There shall be no obligation of the Holders to give notice to, or obtain
consent of, the Guarantor with respect to the happening of any of the foregoing.
5.4 Rights of Holders
(a) The Holders of a Majority in liquidation amount of the Series B
Capital Securities have the right to direct the time, method and place of
conducting any proceeding for any remedy available to the Capital Securities
Guarantee Trustee in respect of this Series A Capital Securities Guarantee or
exercising any trust or power conferred upon the Capital Securities Guarantee
Trustee under this Series B Capital Securities Guarantee; provided, however,
that, subject to the duties and responsibilities of the Trustee pursuant to the
Indenture, the Capital Securities Guarantee Trustee shall have the right to
decline to follow any such direction if the Capital Securities Guarantee Trustee
shall determine that the action so directed would be unjustly prejudicial to the
Holders not taking part in such direction or if the Capital Securities Guarantee
Trustee being advised by counsel determines that the action or proceeding so
directed may not lawfully be taken or if the Capital Securities Guarantee
Trustee in good faith by its board of directors or trustees, executive
committee, or a trust committee of directors or trustees and/or Responsible
Officers shall determine that the action or proceedings so directed would
involve the Capital Securities Guarantee Trustee in personal liability.
(b) If the Capital Securities Guarantee Trustee fails to enforce such
Series B Capital Securities Guarantee, any Holder may institute a legal
proceeding directly against the Guarantor to enforce the Capital Securities
Guarantee Trustee's rights under this Series B Capital Securities Guarantee,
without first instituting a legal proceeding against the Issuer, the Capital
Securities Guarantee Trustee or any other person or entity.
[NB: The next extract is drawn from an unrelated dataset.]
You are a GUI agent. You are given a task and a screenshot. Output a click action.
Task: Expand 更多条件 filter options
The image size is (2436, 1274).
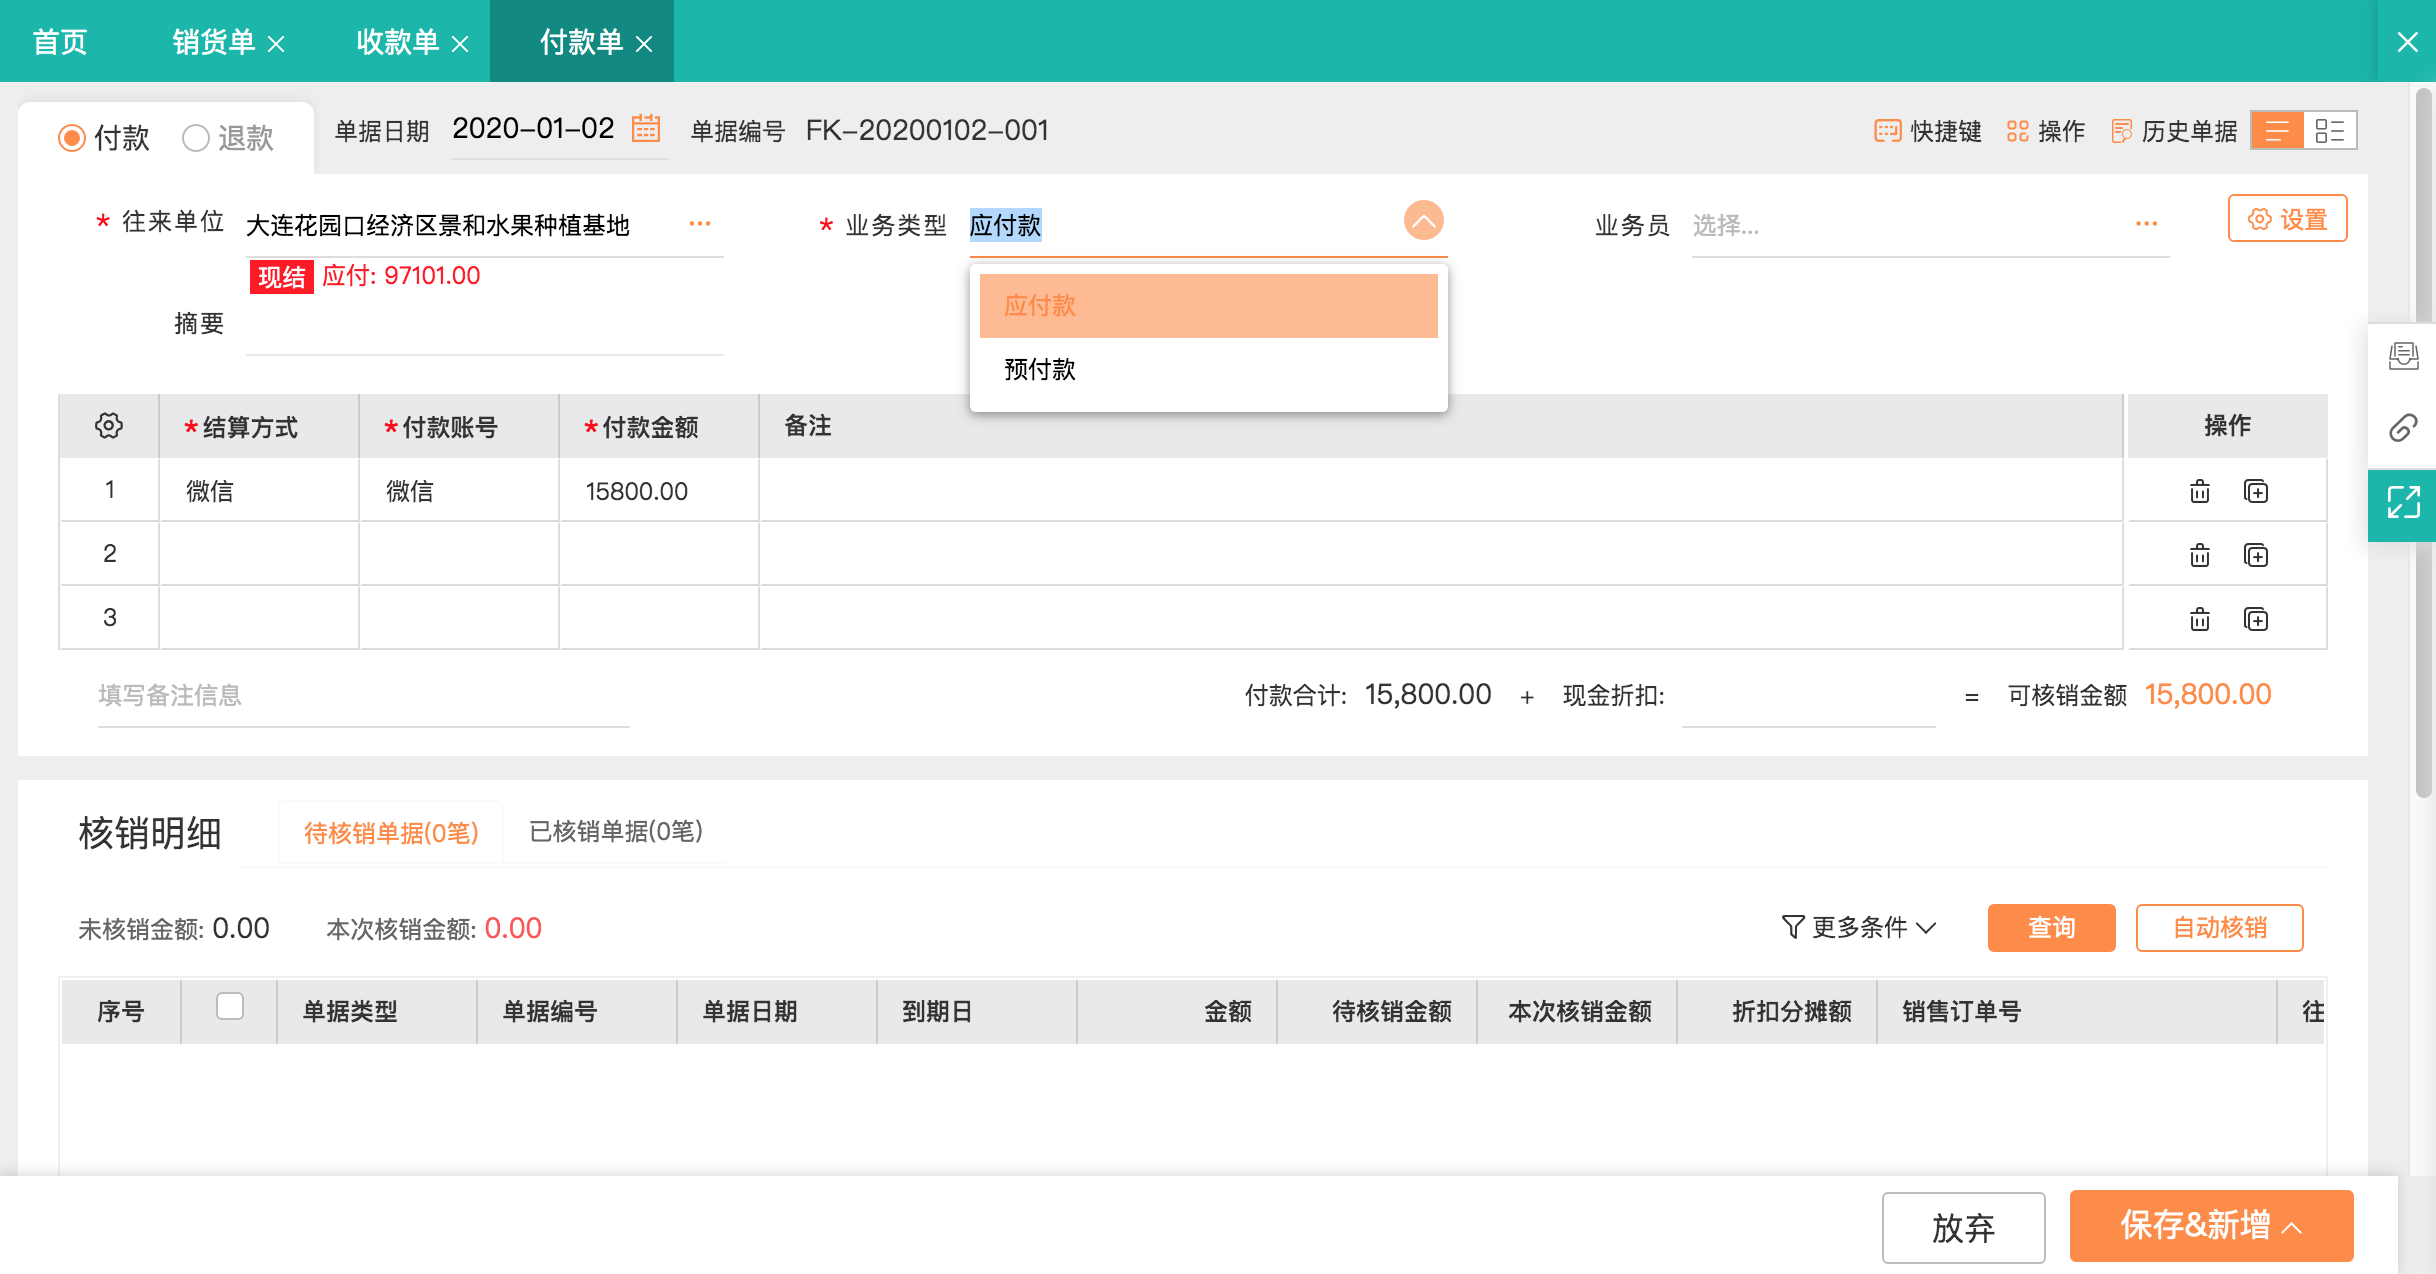pos(1861,928)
The Guarantor waives
any right or remedy to require that any action be brought first against the
Issuer or any other person or entity before proceeding directly against the
Guarantor.
14
5.5 Guarantee of Payment
This Series B Capital Securities Guarantee creates a guarantee of payment
and not of collection.
5.6 Subrogation
The Guarantor shall be subrogated to all (if any) rights of the Holders
against the Issuer in respect of any amounts paid to such Holders by the
Guarantor under this Series B Capital Securities Guarantee; provided, however,
that the Guarantor shall not (except to the extent required by mandatory
provisions of law) be entitled to enforce or exercise any right that it may
acquire by way of subrogation or any indemnity, reimbursement or other
agreement, in all cases as a result of payment under this Series B Capital
Securities Guarantee, if, at the time of any such payment, any amounts are due
and unpaid under this Series B Capital Securities Guarantee. If any amount shall
be paid to the Guarantor in violation of the preceding sentence, the Guarantor
agrees to hold such amount in trust for the Holders and to pay over such amount
to the Holders.
5.7 Independent Obligations
The Guarantor acknowledges that its obligations hereunder are independent
of the obligations of the Issuer with respect to the Series B Capital
Securities, and that the Guarantor shall be liable as principal and as debtor
hereunder to make Guarantee Payments pursuant to the terms of this Series B
Capital Securities Guarantee notwithstanding the occurrence of any event
referred to in subsections (a) through (h), inclusive, of Section 5.3 hereof.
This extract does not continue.